Entries on where items appear
* START *

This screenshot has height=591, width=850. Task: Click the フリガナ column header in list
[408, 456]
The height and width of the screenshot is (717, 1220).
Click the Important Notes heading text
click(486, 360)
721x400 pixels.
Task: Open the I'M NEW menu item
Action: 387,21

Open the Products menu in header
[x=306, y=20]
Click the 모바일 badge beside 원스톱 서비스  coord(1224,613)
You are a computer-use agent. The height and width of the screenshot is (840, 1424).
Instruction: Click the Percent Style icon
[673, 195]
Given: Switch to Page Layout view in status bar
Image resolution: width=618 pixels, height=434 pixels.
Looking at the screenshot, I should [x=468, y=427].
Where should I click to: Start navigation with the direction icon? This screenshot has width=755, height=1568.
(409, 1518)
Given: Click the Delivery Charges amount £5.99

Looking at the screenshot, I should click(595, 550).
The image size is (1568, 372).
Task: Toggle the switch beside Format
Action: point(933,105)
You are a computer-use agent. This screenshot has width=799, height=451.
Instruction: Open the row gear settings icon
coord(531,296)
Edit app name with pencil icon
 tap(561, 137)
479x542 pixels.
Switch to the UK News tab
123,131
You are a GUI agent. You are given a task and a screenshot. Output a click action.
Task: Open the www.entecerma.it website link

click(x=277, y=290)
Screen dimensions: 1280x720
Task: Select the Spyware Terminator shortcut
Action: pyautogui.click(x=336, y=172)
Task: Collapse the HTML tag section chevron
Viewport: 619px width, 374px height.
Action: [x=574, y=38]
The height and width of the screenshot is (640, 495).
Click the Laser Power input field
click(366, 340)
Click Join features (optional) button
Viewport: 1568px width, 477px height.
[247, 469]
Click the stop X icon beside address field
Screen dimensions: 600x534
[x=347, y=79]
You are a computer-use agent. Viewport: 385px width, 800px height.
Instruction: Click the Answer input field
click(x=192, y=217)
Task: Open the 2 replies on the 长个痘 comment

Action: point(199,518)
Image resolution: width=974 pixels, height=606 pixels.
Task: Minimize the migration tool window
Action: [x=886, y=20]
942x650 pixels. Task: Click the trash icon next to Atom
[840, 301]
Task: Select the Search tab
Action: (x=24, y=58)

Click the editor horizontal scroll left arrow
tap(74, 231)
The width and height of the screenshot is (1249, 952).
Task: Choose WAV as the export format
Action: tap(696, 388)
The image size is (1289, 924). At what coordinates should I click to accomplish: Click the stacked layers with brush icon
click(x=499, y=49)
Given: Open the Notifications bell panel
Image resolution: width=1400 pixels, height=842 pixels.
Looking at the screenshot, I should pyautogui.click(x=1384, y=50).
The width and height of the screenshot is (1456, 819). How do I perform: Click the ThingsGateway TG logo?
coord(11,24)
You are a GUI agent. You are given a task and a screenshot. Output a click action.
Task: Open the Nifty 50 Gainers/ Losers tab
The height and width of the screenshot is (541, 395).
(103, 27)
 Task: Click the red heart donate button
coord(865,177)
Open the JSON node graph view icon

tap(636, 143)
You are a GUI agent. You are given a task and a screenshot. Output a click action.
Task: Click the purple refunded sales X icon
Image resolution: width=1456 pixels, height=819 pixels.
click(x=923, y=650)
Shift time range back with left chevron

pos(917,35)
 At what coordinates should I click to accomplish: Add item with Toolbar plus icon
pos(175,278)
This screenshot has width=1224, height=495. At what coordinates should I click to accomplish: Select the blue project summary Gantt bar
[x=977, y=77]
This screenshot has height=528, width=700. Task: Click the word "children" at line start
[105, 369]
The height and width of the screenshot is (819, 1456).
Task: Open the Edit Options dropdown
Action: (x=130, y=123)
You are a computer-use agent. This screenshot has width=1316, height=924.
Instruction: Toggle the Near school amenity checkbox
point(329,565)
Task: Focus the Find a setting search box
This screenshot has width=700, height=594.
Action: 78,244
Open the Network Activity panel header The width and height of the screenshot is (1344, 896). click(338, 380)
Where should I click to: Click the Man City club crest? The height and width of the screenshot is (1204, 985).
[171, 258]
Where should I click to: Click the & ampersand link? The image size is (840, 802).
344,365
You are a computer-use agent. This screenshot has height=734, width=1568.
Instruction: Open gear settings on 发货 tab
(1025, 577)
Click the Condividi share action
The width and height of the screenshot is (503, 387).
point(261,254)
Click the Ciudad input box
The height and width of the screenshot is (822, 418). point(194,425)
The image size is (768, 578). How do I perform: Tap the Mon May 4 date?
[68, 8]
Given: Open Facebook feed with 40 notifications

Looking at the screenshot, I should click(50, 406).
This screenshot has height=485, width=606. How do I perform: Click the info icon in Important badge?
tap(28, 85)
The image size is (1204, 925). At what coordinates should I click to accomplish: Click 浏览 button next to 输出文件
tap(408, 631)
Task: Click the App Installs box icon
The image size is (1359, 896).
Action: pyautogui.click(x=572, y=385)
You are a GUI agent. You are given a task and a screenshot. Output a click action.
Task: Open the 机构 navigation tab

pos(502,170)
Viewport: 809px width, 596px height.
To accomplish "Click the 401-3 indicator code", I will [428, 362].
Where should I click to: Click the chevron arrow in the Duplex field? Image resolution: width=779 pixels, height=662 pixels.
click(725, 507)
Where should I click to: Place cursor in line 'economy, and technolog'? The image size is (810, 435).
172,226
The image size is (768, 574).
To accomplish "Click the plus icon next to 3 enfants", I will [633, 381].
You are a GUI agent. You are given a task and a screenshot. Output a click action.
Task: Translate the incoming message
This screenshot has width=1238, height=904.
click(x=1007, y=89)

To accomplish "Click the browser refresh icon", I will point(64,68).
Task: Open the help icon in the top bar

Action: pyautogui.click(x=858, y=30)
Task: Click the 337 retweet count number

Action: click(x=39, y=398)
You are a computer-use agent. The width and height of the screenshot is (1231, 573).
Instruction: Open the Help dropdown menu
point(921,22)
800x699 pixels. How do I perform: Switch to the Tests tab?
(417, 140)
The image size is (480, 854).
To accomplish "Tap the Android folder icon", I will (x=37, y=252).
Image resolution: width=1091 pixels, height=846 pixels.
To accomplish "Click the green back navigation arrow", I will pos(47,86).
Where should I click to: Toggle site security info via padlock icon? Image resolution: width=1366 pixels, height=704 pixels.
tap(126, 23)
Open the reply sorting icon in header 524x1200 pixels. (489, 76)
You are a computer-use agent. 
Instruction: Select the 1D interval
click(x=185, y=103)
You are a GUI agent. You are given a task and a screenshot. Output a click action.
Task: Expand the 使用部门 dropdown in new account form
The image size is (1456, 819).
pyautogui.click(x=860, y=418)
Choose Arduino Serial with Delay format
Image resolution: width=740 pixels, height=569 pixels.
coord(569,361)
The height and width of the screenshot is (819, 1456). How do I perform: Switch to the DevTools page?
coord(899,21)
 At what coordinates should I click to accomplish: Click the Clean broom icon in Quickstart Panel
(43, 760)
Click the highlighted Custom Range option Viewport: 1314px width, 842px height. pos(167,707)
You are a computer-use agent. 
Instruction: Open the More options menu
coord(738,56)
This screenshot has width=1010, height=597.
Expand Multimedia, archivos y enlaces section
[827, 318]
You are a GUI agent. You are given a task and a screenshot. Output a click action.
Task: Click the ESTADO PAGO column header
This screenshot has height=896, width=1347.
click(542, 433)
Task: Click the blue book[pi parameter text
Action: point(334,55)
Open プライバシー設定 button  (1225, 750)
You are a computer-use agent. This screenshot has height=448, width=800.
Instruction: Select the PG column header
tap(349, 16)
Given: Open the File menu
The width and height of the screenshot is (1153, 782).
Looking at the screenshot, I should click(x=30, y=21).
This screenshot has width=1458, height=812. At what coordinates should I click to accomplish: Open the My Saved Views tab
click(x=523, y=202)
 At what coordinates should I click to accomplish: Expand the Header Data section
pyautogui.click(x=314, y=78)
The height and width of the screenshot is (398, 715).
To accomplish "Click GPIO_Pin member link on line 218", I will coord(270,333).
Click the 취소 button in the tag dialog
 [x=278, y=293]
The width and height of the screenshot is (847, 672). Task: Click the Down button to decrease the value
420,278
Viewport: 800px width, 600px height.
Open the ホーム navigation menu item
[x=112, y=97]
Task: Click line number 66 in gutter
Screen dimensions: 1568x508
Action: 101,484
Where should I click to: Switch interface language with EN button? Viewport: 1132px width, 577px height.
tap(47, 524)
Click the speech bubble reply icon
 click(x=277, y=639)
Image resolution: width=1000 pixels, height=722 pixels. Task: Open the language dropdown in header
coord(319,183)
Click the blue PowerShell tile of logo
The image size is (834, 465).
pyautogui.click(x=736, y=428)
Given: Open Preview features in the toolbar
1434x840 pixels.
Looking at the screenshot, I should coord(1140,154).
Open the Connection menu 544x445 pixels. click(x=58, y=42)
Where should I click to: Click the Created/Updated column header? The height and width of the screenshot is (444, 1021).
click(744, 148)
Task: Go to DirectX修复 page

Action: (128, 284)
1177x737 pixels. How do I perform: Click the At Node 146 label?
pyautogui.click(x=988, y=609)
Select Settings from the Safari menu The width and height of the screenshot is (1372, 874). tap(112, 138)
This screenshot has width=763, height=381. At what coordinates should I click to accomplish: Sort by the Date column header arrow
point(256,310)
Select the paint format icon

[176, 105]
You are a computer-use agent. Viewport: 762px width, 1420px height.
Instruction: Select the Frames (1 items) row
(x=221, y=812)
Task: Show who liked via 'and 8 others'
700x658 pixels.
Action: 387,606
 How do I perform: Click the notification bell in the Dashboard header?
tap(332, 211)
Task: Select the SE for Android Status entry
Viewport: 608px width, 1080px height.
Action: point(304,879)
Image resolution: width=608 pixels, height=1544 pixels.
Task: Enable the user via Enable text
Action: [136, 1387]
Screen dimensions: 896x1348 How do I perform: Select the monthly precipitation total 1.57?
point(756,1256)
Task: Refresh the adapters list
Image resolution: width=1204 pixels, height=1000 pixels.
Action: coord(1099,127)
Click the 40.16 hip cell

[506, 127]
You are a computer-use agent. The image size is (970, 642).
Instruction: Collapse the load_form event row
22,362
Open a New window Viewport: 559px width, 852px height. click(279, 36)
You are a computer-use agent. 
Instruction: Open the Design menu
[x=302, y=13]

* END *

▶ What this task involves
Rewrite only the data from the line holding "Where should I click to: Start" through the line holding "Action: tap(696, 388)", both included, changing "Instruction" to "Command" and leaving all else untouched.

▶ Correct result
Where should I click to: Start navigation with the direction icon? This screenshot has width=755, height=1568.
(409, 1518)
Given: Click the Delivery Charges amount £5.99

Looking at the screenshot, I should click(595, 550).
The image size is (1568, 372).
Task: Toggle the switch beside Format
Action: point(933,105)
You are a computer-use agent. This screenshot has width=799, height=451.
Command: Open the row gear settings icon
coord(531,296)
Edit app name with pencil icon
 tap(561, 137)
479x542 pixels.
Switch to the UK News tab
123,131
You are a GUI agent. You are given a task and a screenshot. Output a click action.
Task: Open the www.entecerma.it website link

click(x=277, y=290)
Screen dimensions: 1280x720
Task: Select the Spyware Terminator shortcut
Action: pyautogui.click(x=336, y=172)
Task: Collapse the HTML tag section chevron
Viewport: 619px width, 374px height.
Action: [x=574, y=38]
The height and width of the screenshot is (640, 495).
Click the Laser Power input field
click(366, 340)
Click Join features (optional) button
Viewport: 1568px width, 477px height.
[247, 469]
Click the stop X icon beside address field
Screen dimensions: 600x534
[x=347, y=79]
You are a computer-use agent. Viewport: 385px width, 800px height.
Command: Click the Answer input field
click(x=192, y=217)
Task: Open the 2 replies on the 长个痘 comment

Action: point(199,518)
Image resolution: width=974 pixels, height=606 pixels.
Task: Minimize the migration tool window
Action: [x=886, y=20]
942x650 pixels. Task: Click the trash icon next to Atom
[840, 301]
Task: Select the Search tab
Action: (x=24, y=58)

Click the editor horizontal scroll left arrow
tap(74, 231)
The width and height of the screenshot is (1249, 952).
Task: Choose WAV as the export format
Action: tap(696, 388)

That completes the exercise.